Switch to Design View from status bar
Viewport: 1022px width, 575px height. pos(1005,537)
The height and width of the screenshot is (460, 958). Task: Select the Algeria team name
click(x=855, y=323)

# # #

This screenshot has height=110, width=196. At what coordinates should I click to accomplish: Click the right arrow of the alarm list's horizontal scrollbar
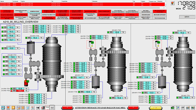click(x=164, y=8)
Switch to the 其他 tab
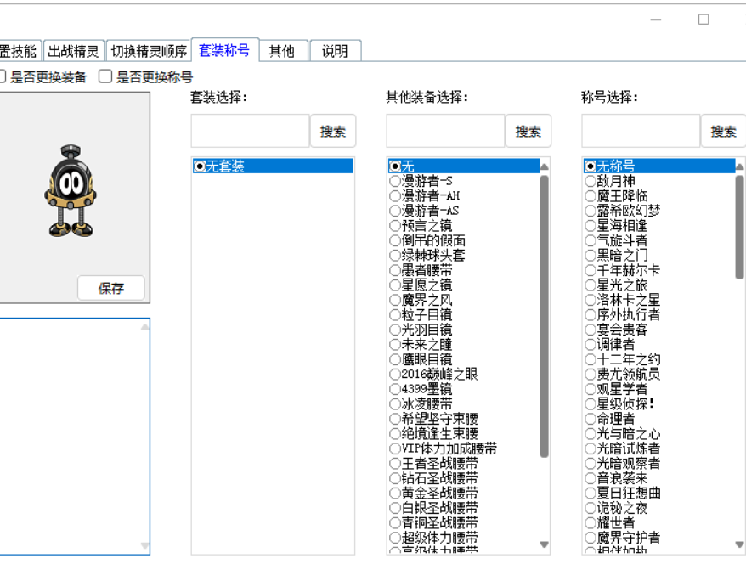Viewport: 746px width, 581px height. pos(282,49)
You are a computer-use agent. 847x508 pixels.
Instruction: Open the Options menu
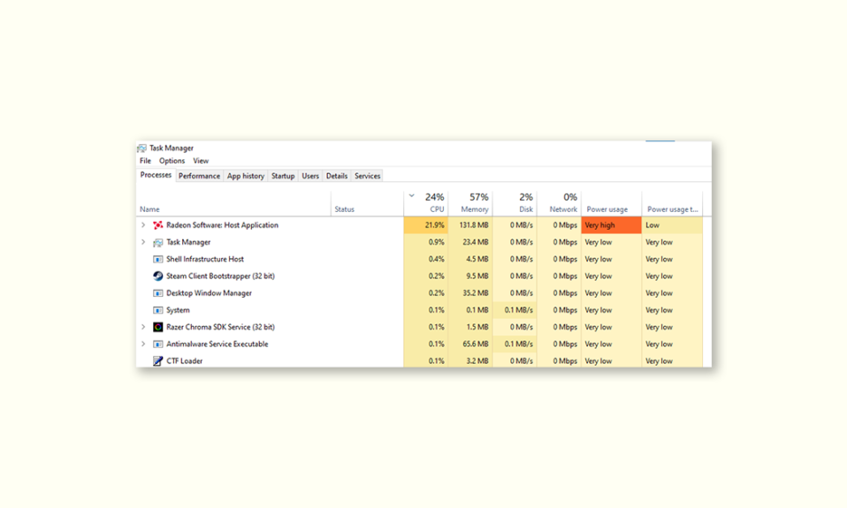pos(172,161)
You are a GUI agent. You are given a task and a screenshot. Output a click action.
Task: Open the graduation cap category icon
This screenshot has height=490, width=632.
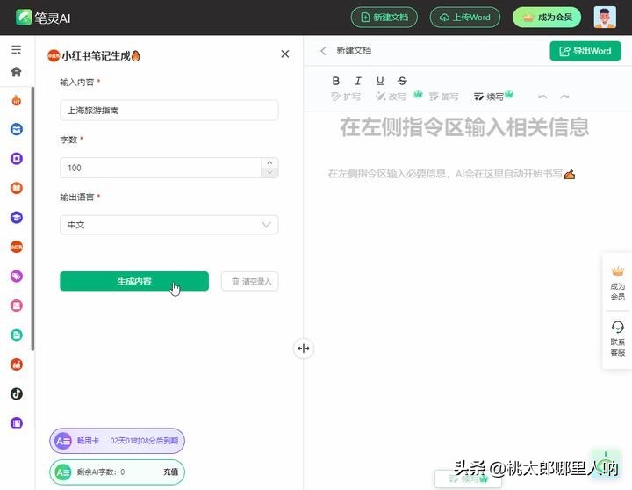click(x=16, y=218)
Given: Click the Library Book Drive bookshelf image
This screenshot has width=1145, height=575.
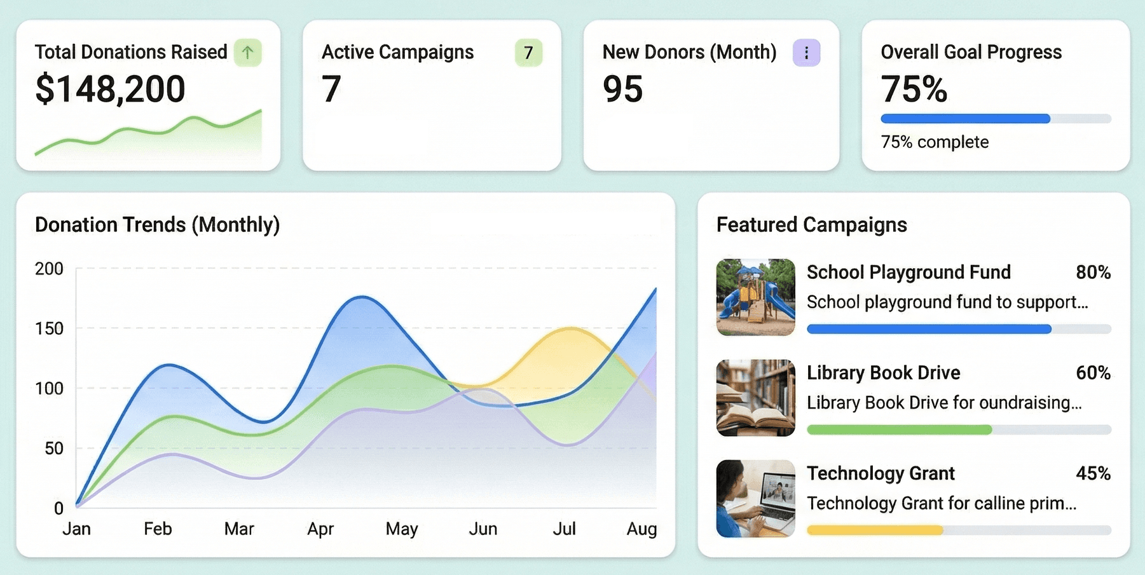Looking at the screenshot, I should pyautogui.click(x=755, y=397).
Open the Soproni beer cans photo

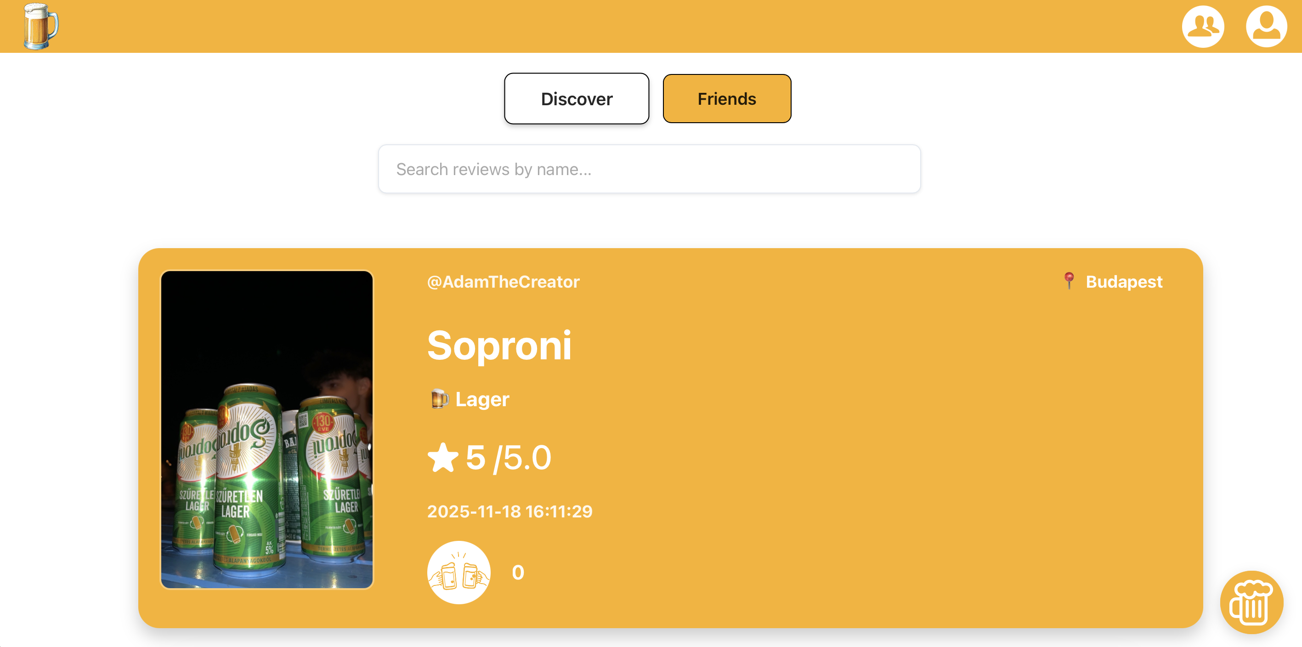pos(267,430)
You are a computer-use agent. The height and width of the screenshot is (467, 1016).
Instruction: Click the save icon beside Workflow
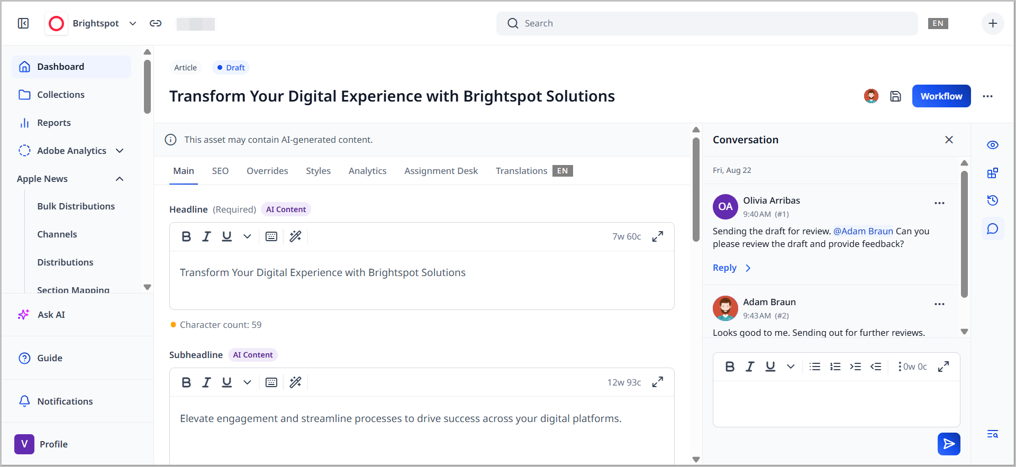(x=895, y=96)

# # #

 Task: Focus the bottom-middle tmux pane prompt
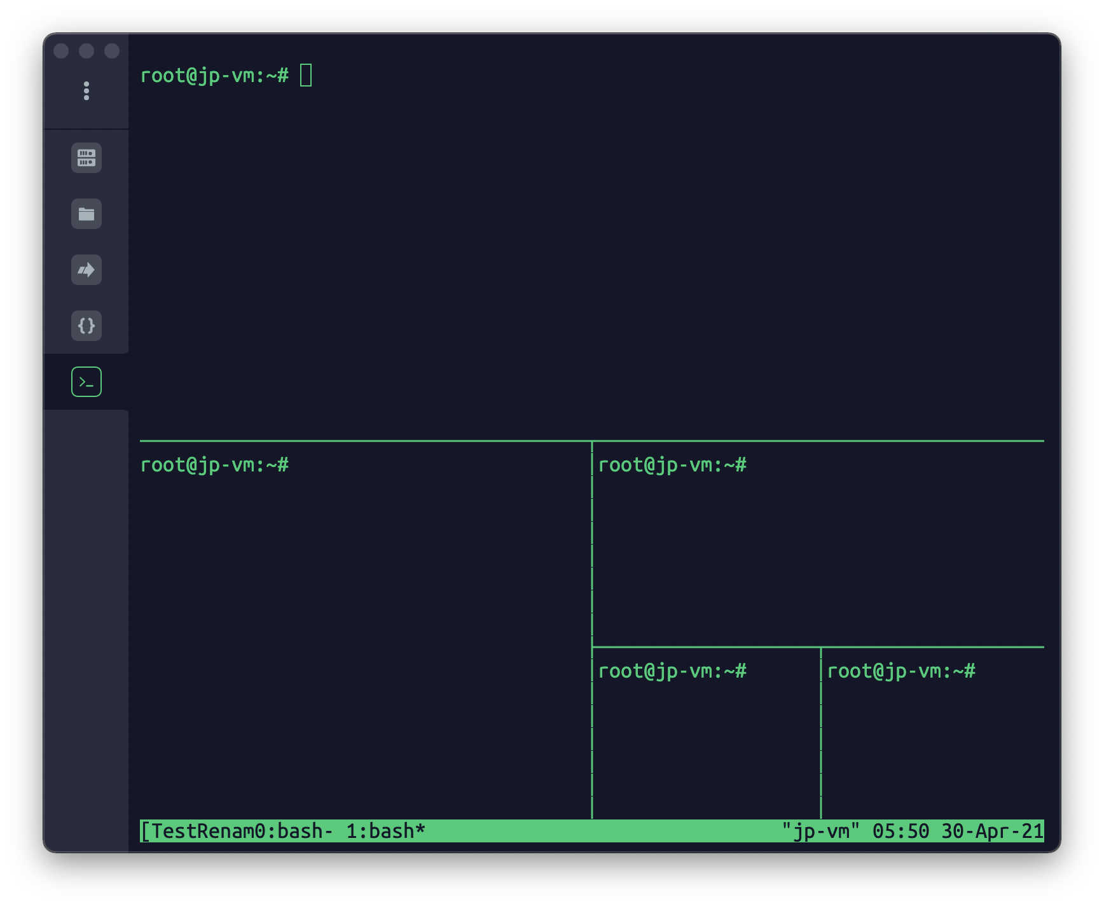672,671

# # #

Your goal:
Copy out all lines of the material above in which "agent" occurs.

Response to the task:
You are a computer-use agent. 847x508 pixels.
You are a GUI agent. You are given a task and a screenshot. Output a click action.
You are a computer-use agent. The height and width of the screenshot is (467, 1016).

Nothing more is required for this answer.